#### [Exercise]
Look through the entries below and extract exactly the lines from the one containing "Open the Clusters section in the sidebar" through the one containing "You are a computer-use agent. The width", ends included.

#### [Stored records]
------------

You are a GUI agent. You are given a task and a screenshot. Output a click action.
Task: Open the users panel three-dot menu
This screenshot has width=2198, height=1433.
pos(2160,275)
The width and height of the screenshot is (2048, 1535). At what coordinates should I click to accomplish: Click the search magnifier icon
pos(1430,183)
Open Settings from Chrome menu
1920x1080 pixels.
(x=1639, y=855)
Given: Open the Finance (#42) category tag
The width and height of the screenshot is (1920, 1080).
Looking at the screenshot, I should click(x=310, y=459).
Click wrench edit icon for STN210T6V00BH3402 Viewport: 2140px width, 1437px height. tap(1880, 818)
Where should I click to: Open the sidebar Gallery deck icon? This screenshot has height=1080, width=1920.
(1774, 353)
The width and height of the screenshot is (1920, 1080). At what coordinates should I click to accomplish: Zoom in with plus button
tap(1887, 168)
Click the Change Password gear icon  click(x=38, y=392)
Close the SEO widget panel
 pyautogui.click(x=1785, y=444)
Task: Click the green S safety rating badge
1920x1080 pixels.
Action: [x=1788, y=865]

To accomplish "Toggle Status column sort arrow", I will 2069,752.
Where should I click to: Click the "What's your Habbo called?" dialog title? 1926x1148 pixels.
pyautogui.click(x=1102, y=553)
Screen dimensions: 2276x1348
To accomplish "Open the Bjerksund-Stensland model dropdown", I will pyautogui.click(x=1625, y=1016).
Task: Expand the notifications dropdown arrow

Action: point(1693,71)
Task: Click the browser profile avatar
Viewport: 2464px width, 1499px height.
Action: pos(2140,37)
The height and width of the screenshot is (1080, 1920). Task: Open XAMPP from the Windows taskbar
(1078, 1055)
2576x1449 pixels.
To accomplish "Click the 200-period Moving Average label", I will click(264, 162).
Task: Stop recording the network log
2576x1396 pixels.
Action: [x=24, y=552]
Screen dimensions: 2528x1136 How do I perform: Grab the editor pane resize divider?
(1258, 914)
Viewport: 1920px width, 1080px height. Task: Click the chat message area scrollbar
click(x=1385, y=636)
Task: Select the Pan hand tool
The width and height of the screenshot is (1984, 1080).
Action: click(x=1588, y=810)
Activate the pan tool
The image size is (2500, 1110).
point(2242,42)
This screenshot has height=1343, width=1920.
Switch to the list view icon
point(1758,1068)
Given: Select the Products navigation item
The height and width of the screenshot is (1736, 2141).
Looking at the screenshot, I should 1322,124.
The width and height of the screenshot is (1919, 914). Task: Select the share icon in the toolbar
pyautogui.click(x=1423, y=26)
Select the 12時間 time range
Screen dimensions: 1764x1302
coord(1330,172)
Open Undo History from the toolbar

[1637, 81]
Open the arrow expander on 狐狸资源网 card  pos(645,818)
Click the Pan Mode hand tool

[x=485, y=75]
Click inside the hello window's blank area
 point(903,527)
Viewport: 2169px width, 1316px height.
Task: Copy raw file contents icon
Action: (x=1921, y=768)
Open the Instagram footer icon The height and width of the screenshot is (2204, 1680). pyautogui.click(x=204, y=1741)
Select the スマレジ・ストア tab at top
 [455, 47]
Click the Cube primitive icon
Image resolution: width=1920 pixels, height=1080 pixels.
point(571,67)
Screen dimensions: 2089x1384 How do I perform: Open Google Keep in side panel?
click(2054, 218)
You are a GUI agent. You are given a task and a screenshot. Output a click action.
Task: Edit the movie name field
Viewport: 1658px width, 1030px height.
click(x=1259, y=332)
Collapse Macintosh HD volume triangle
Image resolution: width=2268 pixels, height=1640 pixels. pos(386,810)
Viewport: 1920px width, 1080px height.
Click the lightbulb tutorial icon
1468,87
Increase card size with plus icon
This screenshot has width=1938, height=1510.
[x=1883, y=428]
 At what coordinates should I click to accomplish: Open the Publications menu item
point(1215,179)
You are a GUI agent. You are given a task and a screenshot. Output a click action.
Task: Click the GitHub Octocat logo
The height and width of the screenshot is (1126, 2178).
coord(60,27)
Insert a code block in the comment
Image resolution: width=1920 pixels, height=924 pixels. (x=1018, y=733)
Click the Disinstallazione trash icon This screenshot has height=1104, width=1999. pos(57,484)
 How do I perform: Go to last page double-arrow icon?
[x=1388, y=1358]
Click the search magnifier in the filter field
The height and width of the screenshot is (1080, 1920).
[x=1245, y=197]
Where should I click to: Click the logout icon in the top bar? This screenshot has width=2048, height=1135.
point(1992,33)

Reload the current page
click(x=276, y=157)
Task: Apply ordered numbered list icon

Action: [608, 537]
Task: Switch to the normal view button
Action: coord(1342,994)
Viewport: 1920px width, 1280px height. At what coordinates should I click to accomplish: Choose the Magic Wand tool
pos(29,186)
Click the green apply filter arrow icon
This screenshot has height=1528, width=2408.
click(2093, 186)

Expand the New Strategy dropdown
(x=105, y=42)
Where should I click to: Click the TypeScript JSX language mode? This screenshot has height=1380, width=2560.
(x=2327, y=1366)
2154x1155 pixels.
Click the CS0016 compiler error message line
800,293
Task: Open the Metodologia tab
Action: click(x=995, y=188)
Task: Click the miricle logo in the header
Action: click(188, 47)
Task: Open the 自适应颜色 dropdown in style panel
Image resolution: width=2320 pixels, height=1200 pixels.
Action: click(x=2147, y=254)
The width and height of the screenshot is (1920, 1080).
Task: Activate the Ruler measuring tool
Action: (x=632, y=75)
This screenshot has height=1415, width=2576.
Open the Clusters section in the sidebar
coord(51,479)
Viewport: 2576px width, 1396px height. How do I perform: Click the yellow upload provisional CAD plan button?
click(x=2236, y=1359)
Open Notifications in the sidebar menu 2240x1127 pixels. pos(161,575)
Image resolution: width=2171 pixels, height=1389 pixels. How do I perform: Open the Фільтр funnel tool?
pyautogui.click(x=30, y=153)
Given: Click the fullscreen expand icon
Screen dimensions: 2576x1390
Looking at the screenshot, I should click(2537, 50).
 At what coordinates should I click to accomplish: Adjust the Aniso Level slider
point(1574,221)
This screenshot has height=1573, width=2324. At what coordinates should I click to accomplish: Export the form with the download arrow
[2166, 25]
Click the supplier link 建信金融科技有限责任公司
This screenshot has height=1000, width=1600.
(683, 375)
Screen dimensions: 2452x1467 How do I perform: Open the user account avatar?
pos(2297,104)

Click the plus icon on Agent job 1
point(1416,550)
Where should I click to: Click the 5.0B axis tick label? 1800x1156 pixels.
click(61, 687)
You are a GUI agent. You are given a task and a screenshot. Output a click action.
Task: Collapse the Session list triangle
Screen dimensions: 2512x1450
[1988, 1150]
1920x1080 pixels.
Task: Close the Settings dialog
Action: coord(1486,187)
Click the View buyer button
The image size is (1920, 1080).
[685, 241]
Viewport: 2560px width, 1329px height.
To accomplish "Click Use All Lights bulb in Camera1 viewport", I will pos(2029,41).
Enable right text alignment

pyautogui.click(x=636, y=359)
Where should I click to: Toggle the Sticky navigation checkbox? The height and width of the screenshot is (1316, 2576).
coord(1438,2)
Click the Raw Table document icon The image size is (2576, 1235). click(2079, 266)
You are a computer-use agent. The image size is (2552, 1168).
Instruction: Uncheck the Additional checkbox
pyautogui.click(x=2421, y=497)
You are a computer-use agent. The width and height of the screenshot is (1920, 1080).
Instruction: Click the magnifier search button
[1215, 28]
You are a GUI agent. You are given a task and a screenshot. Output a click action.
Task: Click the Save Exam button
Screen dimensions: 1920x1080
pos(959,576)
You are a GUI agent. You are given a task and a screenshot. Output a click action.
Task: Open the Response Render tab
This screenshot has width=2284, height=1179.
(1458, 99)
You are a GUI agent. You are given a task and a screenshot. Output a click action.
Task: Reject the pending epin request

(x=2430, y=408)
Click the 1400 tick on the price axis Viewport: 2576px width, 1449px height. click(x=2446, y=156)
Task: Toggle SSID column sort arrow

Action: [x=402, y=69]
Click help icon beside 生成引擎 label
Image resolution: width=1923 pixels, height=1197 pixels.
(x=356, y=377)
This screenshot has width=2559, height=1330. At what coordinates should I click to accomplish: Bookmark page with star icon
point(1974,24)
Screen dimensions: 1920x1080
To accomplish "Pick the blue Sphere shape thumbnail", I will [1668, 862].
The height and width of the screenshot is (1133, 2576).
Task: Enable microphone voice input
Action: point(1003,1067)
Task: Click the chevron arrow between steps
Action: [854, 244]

------------

#### [Completed exercise]
Open the Clusters section in the sidebar
coord(51,479)
Viewport: 2576px width, 1396px height. How do I perform: Click the yellow upload provisional CAD plan button?
click(x=2236, y=1359)
Open Notifications in the sidebar menu 2240x1127 pixels. pos(161,575)
Image resolution: width=2171 pixels, height=1389 pixels. How do I perform: Open the Фільтр funnel tool?
pyautogui.click(x=30, y=153)
Given: Click the fullscreen expand icon
Screen dimensions: 2576x1390
Looking at the screenshot, I should click(2537, 50).
 At what coordinates should I click to accomplish: Adjust the Aniso Level slider
point(1574,221)
This screenshot has height=1573, width=2324. At what coordinates should I click to accomplish: Export the form with the download arrow
[2166, 25]
Click the supplier link 建信金融科技有限责任公司
This screenshot has height=1000, width=1600.
(683, 375)
Screen dimensions: 2452x1467 How do I perform: Open the user account avatar?
pos(2297,104)

Click the plus icon on Agent job 1
point(1416,550)
Where should I click to: Click the 5.0B axis tick label? 1800x1156 pixels.
click(61, 687)
You are a GUI agent. You are given a task and a screenshot. Output a click action.
Task: Collapse the Session list triangle
Screen dimensions: 2512x1450
[1988, 1150]
1920x1080 pixels.
Task: Close the Settings dialog
Action: coord(1486,187)
Click the View buyer button
The image size is (1920, 1080).
[685, 241]
Viewport: 2560px width, 1329px height.
To accomplish "Click Use All Lights bulb in Camera1 viewport", I will pos(2029,41).
Enable right text alignment

pyautogui.click(x=636, y=359)
Where should I click to: Toggle the Sticky navigation checkbox? The height and width of the screenshot is (1316, 2576).
coord(1438,2)
Click the Raw Table document icon The image size is (2576, 1235). click(2079, 266)
You are a computer-use agent. The image size is (2552, 1168).
Instruction: Uncheck the Additional checkbox
pyautogui.click(x=2421, y=497)
You are a computer-use agent. The width and height of the screenshot is (1920, 1080).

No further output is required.